The NVA disbanded with the dissolution of the East German government in October 1990. Under the process of "Army of Unity" (Armee der Einheit), NVA facilities and equipment were handed over to the Bundeswehr, the federal defense force of the unified Germany. Bundeswehr Eastern Command (Bundeswehrkommando Ost) was set up for the control of units or facilities in the territory of former East Germany, and was led by Lieutenant General Jörg Schönbohm. Most facilities closed, and equipment was either sold or given to other countries. Most of the NVA's 36,000 officers and NCOs were let go, including all officers above the rank of Oberstleutnant. The Bundeswehr retained only 3,200 – after a demotion of one rank. In addition, all female soldiers (at this point it was still prohibited for women to become soldiers in the Bundeswehr) and all soldiers over the age of 55 were discharged.

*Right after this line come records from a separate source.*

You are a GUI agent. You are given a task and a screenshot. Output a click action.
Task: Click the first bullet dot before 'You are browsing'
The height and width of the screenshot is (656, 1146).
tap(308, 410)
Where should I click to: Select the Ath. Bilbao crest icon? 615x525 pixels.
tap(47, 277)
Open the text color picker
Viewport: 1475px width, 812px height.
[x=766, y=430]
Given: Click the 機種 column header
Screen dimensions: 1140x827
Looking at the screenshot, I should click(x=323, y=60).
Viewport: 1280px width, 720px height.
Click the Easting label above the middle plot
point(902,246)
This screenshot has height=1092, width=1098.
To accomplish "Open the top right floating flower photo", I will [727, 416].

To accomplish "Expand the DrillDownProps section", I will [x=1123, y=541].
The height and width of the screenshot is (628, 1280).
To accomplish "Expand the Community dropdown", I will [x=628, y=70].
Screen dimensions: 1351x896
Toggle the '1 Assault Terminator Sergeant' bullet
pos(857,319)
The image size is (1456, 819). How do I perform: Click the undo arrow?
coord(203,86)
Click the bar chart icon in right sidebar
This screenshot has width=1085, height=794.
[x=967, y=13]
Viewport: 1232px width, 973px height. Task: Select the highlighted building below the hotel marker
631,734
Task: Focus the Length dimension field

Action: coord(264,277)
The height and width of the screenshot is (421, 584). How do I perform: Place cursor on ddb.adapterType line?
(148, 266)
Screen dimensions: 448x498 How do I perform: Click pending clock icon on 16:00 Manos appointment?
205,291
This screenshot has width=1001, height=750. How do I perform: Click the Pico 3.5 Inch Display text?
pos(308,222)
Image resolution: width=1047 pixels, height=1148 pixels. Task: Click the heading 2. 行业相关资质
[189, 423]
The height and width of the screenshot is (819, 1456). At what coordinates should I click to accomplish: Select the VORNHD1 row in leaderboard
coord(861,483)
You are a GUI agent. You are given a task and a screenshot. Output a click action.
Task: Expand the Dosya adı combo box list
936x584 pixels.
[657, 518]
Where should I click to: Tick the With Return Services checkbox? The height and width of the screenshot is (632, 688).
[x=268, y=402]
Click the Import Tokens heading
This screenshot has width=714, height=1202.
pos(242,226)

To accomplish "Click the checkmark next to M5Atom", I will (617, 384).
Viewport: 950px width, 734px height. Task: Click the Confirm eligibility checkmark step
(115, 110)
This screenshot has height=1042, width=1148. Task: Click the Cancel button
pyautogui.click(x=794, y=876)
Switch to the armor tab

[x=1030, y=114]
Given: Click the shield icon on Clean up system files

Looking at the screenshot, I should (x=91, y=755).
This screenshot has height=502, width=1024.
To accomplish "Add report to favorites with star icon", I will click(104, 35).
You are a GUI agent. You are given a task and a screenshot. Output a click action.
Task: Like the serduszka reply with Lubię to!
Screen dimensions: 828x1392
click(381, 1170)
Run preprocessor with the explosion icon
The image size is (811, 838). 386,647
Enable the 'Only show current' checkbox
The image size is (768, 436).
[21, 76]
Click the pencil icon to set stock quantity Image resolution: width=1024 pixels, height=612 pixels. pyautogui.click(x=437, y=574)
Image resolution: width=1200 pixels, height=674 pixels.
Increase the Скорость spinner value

Until 1 March 2005, Germany listed time served in the NVA as time "served in a foreign military". Service in the NVA did not count for points towards federal pensions in the unified Germany. Retired NVA soldiers and officers received only minimal pensions after unification: a thirty-year veteran would receive a pension smaller than a graduate-student stipend. After the reform of 2005, service in the NVA became known as "served outside of the Bundeswehr".

Many former NVA officers feel bitter about their treatment after unification. While receiving only minimal pensions, few have been able to find jobs except as laborers or security guards. Former NVA officers are not permitted to append their NVA rank to their name as a professional title; no such prohibition applies to rank attained in the Wehrmacht or in the Waffen-SS during the Nazi era.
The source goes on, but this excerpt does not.